Achieving high prediction accuracy rates is crucial for all learning algorithms, particularly in real applications. In the area of machine learning, a well-recognized problem is that the derived rules can fit the training data very well, but they fail to achieve a high accuracy rate on new unseen cases. This is particularly true when the learning is performed on low-quality databases. Such a problem is referred as the Low Prediction Accuracy (LPA) problem (Dai & Ciesieski, 1994b, 2004; Dai & Li, 2001), which could be caused by several factors. In particular, overfitting low-quality data and being misled by them seem to be the significant problems that can hamper a learning algorithm from achieving high accuracy. Traditional learning methods derive rules by examining individual values of instances (Quinlan, 1986, 1993). To generate classification rules, these methods always try to find cut-off points, such as in well-known decision tree algorithms (Quinlan, 1986, 1993).

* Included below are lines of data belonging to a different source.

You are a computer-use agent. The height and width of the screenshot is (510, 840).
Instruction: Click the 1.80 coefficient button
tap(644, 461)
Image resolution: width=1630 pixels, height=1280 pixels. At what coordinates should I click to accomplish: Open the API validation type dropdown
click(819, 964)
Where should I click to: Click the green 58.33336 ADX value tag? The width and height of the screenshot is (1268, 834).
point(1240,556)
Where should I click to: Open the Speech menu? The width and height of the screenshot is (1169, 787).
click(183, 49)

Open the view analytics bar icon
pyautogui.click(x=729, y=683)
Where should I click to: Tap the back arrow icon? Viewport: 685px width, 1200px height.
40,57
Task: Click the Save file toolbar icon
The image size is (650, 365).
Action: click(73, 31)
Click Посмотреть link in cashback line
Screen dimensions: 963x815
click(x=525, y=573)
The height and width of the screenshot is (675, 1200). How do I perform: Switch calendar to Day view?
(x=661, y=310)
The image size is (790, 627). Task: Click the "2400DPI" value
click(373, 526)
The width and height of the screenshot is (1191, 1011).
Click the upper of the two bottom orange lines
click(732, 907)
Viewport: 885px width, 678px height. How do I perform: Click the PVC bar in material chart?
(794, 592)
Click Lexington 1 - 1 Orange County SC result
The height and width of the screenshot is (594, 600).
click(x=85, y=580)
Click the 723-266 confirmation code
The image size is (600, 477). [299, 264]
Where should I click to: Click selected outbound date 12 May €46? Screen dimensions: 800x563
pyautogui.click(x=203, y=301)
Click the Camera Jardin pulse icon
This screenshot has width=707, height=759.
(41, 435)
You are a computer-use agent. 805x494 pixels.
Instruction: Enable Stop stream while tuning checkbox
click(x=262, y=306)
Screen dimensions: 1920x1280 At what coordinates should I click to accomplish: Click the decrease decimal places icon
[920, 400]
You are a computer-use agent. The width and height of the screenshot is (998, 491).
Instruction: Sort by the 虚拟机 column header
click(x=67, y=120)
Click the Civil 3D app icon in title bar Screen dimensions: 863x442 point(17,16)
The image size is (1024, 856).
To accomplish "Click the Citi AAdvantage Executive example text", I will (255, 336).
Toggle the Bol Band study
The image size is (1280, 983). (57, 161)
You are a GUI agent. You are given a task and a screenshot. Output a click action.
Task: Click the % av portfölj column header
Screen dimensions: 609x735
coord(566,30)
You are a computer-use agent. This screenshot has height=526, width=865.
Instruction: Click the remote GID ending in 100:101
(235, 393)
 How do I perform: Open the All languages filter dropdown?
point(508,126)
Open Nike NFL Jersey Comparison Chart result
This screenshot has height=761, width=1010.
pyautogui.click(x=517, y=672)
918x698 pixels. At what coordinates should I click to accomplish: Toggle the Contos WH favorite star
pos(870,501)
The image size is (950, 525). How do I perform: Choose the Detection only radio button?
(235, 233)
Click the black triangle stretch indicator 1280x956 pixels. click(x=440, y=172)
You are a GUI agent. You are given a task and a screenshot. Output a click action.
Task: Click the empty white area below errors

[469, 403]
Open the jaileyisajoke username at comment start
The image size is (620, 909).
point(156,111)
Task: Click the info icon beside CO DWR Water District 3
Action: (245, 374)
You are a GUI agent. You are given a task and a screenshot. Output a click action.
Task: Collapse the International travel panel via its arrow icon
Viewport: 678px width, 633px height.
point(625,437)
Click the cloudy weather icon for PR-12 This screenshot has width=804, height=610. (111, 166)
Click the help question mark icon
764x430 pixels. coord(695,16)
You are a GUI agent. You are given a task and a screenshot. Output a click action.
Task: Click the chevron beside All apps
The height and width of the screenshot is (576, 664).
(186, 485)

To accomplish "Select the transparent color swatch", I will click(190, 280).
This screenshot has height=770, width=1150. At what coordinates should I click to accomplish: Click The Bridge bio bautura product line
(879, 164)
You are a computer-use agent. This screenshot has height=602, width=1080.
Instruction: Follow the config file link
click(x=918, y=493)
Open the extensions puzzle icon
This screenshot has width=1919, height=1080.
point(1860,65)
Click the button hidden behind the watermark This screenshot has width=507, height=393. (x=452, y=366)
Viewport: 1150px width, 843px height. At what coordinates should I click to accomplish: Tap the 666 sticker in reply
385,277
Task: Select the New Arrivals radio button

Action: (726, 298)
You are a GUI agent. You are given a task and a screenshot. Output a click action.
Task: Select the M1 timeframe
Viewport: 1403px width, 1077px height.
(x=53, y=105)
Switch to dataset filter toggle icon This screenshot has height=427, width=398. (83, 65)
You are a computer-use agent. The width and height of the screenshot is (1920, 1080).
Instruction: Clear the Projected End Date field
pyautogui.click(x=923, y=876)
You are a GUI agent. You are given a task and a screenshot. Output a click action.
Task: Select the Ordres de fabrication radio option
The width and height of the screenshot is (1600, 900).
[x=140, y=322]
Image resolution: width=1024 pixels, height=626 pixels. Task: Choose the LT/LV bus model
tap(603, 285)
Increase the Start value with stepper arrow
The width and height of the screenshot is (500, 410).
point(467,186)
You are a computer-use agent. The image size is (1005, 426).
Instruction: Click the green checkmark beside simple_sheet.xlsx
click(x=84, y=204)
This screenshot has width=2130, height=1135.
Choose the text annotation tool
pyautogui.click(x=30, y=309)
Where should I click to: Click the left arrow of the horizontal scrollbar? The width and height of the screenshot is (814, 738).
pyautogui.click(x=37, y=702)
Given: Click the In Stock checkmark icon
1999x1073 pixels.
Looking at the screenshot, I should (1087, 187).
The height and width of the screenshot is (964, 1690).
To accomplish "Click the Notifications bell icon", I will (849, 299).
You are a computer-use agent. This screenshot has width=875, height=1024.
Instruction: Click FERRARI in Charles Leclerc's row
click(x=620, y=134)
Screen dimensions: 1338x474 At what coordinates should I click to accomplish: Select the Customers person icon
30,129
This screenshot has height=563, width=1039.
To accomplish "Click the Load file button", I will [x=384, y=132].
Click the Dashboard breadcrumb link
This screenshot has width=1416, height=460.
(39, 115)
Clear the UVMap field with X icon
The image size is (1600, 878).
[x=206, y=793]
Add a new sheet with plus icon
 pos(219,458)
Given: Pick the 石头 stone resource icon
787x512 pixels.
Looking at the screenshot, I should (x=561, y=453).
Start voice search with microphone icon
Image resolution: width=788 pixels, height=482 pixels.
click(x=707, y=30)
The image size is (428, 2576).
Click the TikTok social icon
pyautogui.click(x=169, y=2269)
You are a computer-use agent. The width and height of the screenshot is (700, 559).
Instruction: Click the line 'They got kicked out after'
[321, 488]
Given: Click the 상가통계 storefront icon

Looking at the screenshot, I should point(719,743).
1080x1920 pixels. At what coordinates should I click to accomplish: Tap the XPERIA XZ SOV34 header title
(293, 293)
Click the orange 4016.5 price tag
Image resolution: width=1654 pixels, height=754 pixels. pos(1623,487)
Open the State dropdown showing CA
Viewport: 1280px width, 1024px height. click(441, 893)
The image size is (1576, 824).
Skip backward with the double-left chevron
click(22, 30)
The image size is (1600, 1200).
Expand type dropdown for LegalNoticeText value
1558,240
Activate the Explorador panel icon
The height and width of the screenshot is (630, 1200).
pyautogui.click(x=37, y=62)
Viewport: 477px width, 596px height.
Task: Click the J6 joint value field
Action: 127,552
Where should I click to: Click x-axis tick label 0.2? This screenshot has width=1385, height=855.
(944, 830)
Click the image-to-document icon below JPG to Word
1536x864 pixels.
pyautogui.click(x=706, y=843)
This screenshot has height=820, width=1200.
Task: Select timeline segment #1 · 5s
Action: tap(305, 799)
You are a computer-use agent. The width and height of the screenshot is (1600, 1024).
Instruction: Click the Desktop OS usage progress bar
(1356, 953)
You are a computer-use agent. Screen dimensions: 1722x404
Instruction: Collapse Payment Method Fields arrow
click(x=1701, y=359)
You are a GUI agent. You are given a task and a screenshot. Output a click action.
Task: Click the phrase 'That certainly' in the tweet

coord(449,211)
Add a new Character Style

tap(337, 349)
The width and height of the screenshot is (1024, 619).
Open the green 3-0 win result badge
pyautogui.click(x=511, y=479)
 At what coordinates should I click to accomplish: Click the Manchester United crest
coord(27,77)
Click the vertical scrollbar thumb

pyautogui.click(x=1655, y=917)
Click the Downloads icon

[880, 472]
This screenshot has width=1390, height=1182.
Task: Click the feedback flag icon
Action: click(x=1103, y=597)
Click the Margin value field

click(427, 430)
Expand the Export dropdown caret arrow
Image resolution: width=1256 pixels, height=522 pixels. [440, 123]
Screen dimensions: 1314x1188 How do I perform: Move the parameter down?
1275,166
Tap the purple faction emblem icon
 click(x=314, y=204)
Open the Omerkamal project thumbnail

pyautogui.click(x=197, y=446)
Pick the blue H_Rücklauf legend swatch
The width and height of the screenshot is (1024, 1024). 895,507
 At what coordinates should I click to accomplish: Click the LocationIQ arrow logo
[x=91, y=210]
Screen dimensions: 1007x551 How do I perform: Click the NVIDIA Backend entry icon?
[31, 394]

What we present here is an approach to derive rough classification rules from large low-quality numerical databases that appear to be able to overcome these two problems. The algorithm works on the fields of continuous numeric variables; that is, the intervals of possible values of each attribute in the training set, rather than on individual point values. The discovered rule is in a form called β−rule and is somewhat analogous to a decision tree found by an induction algorithm. The algorithm is linear in both the number of attributes and the number of instances (Dai & Ciesieski, 1994a, 2004).